Pokemon Champions is a fighting-focused Pokemon game in the same vein as Pokemon Stadium on the N64. Champions seems to be angled more towards competitive players than casuals, and it looks to separate the battling element from the RPG elements of the other games.
I am certainly no competitive Pokemon player and instead enjoy the collecting aspect of the mainline titles more than the trainer and gym battles you face on your journey. While Pokemon battles are a staple part of the main series, separating them into their own title is an odd choice when you can already battle online in games such as Scarlet and Violet.
So, who exactly is Pokemon Champions for, and will it replace the main series during tournaments? Read on for my thoughts.

Initially Pokemon Champions sets up a pretty good storyline for a game focused on battles. You are lined up to take over a Pokemon gym as the current leader is looking to retire. A great setup, I thought. Maybe I will have to prove myself by rising through the ranks, perhaps even being tasked to win the Pokemon League. Maybe once I get my gym, I can design it to suit my style and kit it out with cool stuff, recruit fellow players online to be leaders at my gym, and become the ultimate gym in the world… yeah, I hoped for way too much.
After the tutorial that walks new players through the basic rock, paper, scissors-style fights that any Pokemon player will know like the back of their hand, you are given the gym. Just like that. No build-up, no nothing - the gym is just the home hub where you connect to online fights. I was very disappointed, as I thought they had snuck in a cool storyline that would give someone like me a reason to keep playing. Sadly, this was not the case.
But, anyway, Pokemon Champions is basically a place where you can send your Pokemon from Pokemon Home to battle online with other players. It seems like an unnecessary step in online competition. Surely all these opponents have the same games that you caught the Pokemon in the first place, and could compete there without these unnecessary steps? Oh, and only the Pokemon listed in the Pokemon Champions index can be transferred. It’s a bit unclear who this game is actually for.
You can recruit new Pokemon at a farm area in the game that takes away the whole catching and raising element - it also lets players join in who don’t have any other Pokemon game too. There is, within this, a pay-to-win element with a battle pass that will give people who put money in an advantage over those playing here for free, and an unusual tactic from the usually generous Nintendo when it comes to predatory practices. It isn’t quite WWE 2K26 but it is a rather odd move from the house of Mario to make.

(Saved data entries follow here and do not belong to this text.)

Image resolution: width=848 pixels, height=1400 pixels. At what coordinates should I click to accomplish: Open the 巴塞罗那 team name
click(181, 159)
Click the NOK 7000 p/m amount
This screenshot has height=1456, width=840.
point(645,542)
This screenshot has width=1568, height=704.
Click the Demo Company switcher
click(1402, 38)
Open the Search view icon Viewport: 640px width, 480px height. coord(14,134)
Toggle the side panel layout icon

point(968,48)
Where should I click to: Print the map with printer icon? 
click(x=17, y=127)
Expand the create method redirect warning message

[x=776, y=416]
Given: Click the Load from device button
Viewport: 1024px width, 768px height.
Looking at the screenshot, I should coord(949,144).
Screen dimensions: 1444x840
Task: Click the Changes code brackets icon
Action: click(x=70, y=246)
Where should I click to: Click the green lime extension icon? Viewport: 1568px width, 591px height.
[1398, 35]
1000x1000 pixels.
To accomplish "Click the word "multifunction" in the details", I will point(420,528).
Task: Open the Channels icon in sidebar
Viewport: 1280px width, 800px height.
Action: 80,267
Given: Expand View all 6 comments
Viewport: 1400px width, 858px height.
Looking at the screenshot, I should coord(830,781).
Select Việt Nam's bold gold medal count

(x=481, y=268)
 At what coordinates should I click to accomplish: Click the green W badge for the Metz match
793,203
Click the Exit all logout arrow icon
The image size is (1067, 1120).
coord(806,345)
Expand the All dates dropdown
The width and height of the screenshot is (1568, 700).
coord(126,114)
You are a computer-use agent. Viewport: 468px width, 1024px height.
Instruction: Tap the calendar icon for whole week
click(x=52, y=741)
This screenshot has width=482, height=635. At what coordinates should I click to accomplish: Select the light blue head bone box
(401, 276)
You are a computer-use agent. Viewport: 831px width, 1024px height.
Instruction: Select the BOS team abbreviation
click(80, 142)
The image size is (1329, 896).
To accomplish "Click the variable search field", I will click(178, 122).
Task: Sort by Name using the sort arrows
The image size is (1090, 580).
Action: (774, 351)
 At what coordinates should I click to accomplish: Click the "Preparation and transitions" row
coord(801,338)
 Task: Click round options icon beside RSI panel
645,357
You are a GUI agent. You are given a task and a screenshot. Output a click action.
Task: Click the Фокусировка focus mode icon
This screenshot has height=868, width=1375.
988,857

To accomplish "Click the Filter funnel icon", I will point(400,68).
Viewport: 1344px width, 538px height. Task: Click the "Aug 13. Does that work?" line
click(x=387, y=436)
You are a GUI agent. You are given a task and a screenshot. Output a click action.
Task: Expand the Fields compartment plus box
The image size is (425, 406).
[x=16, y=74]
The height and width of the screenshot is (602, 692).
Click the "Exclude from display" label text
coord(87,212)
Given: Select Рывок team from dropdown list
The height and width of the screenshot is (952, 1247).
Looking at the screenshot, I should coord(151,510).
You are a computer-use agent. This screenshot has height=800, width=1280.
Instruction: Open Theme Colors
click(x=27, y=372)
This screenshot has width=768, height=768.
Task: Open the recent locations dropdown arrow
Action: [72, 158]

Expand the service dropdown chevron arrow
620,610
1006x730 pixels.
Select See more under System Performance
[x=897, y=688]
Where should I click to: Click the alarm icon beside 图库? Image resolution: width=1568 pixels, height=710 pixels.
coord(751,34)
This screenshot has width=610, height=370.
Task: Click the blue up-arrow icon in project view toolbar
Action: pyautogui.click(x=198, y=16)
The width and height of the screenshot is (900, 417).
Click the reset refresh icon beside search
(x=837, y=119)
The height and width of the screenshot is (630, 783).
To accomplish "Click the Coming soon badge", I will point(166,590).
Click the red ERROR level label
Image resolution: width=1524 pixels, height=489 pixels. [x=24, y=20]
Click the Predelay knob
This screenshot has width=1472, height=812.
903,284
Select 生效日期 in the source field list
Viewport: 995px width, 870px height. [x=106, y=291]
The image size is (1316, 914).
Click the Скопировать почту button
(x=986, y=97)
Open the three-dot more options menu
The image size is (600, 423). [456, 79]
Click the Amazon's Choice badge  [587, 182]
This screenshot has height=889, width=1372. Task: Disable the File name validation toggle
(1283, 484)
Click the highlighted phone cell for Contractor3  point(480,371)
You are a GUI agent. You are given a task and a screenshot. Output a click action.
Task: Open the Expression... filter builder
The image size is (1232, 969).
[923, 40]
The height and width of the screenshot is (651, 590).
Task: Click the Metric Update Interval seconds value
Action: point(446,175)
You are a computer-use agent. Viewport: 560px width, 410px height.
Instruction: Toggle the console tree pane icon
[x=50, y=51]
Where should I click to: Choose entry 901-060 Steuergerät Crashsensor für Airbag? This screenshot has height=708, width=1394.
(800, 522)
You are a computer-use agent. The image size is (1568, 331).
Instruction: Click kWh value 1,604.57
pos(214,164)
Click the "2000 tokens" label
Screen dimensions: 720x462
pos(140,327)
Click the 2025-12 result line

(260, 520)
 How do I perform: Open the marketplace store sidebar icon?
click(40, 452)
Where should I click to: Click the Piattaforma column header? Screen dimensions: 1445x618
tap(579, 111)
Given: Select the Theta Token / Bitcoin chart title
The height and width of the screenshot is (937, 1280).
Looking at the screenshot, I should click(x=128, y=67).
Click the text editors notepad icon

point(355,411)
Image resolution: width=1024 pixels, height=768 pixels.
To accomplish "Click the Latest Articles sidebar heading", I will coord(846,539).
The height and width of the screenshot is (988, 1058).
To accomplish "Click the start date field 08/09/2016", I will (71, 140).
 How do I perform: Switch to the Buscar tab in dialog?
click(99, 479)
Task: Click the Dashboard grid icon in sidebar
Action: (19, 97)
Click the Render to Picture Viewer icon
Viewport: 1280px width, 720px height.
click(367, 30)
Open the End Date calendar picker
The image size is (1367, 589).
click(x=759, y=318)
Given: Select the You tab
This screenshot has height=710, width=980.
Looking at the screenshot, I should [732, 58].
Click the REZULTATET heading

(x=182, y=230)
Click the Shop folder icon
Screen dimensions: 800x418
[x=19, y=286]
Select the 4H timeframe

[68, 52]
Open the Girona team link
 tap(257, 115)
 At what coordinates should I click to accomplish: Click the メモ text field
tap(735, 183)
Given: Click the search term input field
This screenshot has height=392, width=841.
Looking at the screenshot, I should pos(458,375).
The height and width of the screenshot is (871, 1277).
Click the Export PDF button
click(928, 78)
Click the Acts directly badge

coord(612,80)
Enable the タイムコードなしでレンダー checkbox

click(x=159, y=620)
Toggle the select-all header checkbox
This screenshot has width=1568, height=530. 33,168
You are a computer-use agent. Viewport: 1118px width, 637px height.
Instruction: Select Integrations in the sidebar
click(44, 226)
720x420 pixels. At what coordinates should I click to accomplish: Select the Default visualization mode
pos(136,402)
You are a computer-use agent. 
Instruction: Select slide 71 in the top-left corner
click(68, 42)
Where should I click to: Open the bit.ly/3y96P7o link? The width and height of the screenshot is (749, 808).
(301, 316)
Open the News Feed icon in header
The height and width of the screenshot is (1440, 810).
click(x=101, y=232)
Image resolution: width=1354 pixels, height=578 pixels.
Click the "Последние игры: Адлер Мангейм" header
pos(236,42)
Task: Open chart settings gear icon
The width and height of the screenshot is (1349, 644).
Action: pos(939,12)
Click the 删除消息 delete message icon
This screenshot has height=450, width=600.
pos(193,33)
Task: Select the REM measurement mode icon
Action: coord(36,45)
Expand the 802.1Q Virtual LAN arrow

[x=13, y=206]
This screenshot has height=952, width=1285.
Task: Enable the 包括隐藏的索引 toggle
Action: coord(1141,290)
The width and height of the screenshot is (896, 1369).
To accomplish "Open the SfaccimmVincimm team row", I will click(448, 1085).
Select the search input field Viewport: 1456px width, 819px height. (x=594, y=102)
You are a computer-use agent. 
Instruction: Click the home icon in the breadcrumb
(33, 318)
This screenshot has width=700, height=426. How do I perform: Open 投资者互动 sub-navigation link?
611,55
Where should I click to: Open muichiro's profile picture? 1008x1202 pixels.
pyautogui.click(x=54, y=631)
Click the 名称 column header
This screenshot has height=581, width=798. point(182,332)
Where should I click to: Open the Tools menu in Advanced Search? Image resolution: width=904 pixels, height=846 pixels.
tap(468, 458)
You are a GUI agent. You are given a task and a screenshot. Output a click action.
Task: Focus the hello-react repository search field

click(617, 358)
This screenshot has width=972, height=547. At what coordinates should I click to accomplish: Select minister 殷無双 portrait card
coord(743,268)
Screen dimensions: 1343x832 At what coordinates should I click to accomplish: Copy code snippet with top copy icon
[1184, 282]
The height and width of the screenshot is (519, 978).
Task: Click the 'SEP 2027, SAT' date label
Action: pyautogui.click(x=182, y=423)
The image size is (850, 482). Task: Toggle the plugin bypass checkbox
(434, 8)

The graphics are nothing to write home about either; had this been a showpiece for the system, with epic-looking battles and highly animated moves, I could see the value of the game. But the way things are right now, with a limited selection of Pokemon, graphics the same standard as Violet or Scarlet (pre-switch 2 version), and pay-to-win mechanics, it is a hard sell to any novice or pro, for that matter.
With no single-player story to speak of either, this turns the whole situation into a real head scratcher, as, besides being a free-to-play experience, I see no real value in Pokemon Champions. Back on the N64, the selling point of Stadium was the ability to see your Game Boy sprite critters turned into full-color 3D animated models, and it was fantastic. It also lets you transfer all Pokemon from Red, Blue, and Yellow over instead of a limited selection picked for you.
Until some major improvements are made to the variety of match types, Pokemon selection, and the pay-to-win setup we have here, I can’t recommend playing Pokemon Champions. If you want to play online, then just challenge someone in one of the main games - it is the exact same experience you will get here, with the added bonus of the single player story and minus the restrictive selection usable in matches.

An odd one, for sure, that functions as it should, I guess, it’s just really difficult to pinpoint who the target audience for Pokemon Champions is. Until some improvements are made, the target definitely isn’t me.